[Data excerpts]
----

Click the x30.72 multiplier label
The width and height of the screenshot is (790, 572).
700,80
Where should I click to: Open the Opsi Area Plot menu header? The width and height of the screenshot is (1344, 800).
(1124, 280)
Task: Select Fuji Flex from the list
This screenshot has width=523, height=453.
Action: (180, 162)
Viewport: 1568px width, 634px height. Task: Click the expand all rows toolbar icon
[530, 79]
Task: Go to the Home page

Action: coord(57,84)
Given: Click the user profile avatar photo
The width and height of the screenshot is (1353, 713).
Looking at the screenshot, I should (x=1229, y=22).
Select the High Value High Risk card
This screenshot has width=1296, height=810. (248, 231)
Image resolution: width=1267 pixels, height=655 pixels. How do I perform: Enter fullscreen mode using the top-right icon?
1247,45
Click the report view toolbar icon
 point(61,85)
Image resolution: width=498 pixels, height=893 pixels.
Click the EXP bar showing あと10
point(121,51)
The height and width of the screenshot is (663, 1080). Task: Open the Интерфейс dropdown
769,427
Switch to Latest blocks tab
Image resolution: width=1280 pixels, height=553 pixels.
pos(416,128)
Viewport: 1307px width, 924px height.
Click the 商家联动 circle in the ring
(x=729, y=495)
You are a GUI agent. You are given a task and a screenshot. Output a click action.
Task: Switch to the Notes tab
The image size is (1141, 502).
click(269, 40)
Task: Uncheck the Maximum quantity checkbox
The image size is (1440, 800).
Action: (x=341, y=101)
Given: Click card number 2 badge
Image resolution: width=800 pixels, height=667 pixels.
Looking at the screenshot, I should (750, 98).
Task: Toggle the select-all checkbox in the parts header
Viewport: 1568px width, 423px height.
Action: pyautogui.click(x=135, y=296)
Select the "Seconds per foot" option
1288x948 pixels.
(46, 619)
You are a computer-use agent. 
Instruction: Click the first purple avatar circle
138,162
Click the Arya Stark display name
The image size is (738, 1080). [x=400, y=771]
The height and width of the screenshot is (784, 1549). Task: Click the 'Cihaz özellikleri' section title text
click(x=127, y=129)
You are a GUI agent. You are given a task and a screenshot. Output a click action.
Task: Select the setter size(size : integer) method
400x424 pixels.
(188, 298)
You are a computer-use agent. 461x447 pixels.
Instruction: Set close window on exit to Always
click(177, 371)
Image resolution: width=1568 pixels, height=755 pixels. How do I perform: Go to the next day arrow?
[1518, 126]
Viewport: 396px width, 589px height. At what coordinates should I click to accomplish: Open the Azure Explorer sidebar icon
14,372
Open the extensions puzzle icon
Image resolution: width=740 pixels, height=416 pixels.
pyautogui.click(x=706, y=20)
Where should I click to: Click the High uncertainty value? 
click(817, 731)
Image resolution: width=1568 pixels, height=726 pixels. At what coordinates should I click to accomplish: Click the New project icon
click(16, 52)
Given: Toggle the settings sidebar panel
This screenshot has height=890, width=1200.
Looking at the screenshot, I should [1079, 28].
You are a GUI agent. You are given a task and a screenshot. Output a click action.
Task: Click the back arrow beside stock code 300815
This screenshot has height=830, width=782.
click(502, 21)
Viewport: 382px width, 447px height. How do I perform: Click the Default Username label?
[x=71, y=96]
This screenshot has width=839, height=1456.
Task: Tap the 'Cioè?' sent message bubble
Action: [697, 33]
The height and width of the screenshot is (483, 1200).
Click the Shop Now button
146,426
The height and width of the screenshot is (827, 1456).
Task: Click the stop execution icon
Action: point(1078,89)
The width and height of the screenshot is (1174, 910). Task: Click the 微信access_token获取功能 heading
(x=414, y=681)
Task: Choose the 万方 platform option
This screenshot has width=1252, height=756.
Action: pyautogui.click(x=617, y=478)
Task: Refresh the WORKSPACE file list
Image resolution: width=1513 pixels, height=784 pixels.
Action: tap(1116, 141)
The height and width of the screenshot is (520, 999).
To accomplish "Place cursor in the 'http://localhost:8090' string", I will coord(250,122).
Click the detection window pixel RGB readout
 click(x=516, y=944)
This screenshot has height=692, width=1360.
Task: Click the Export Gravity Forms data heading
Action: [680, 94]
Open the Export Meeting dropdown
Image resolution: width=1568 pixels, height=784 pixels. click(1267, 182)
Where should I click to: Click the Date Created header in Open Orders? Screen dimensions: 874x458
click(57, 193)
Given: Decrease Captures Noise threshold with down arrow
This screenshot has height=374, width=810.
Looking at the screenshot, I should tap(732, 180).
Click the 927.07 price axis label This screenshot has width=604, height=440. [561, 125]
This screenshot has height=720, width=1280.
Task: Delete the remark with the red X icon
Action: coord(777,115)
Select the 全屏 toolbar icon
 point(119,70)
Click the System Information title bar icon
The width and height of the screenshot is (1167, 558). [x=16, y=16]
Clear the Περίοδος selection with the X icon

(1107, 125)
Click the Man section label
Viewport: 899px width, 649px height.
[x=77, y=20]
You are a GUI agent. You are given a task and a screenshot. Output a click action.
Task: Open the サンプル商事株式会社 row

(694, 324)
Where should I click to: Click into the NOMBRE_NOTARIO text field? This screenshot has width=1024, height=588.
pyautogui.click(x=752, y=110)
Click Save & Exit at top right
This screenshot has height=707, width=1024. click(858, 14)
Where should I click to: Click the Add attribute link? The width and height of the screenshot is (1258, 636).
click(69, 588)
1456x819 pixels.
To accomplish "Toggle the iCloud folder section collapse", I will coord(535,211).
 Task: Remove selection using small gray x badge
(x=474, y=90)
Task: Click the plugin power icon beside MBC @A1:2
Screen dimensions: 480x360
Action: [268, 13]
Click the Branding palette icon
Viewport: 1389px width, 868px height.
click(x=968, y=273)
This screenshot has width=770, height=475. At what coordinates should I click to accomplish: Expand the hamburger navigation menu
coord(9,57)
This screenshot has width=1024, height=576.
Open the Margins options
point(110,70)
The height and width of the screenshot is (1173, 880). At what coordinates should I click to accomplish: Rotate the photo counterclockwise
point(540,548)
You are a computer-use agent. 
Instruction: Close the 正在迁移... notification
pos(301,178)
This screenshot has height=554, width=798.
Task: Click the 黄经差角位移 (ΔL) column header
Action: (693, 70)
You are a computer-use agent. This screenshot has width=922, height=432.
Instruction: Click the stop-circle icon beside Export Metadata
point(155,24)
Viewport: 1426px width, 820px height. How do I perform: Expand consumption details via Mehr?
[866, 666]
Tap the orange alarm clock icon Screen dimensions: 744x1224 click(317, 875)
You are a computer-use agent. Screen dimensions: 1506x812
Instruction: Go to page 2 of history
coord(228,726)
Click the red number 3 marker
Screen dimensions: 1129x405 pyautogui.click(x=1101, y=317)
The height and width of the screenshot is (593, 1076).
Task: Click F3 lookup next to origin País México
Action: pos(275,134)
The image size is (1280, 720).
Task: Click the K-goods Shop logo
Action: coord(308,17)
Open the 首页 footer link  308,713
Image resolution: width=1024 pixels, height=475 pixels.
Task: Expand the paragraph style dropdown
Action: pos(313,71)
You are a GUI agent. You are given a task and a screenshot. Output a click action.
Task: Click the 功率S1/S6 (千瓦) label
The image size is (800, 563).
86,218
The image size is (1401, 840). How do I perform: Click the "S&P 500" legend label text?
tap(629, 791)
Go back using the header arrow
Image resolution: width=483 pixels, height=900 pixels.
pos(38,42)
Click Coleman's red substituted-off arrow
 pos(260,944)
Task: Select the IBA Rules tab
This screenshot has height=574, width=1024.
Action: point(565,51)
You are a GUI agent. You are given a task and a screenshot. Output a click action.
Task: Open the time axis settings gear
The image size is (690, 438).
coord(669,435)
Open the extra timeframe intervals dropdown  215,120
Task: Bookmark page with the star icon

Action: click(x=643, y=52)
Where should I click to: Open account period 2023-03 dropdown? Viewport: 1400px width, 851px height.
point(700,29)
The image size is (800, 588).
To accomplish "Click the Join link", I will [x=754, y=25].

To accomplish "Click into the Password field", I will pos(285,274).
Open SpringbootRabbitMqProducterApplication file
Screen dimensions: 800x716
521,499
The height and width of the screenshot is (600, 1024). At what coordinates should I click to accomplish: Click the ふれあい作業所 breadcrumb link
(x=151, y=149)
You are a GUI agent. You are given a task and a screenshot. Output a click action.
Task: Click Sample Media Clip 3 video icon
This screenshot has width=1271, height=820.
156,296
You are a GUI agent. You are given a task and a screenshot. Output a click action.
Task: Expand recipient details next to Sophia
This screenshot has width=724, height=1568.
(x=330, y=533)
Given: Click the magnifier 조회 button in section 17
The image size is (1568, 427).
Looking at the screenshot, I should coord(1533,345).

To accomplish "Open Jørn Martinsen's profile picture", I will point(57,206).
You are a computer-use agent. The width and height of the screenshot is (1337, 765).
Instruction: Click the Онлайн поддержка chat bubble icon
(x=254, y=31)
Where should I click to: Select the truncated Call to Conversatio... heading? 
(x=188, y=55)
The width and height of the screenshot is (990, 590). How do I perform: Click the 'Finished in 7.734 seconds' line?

----

Exercise instructions:
Pick out, from the lines above, every one that contains the string "profile".

Finished task:
Given: Click the user profile avatar photo
To accomplish "Open Jørn Martinsen's profile picture", I will point(57,206).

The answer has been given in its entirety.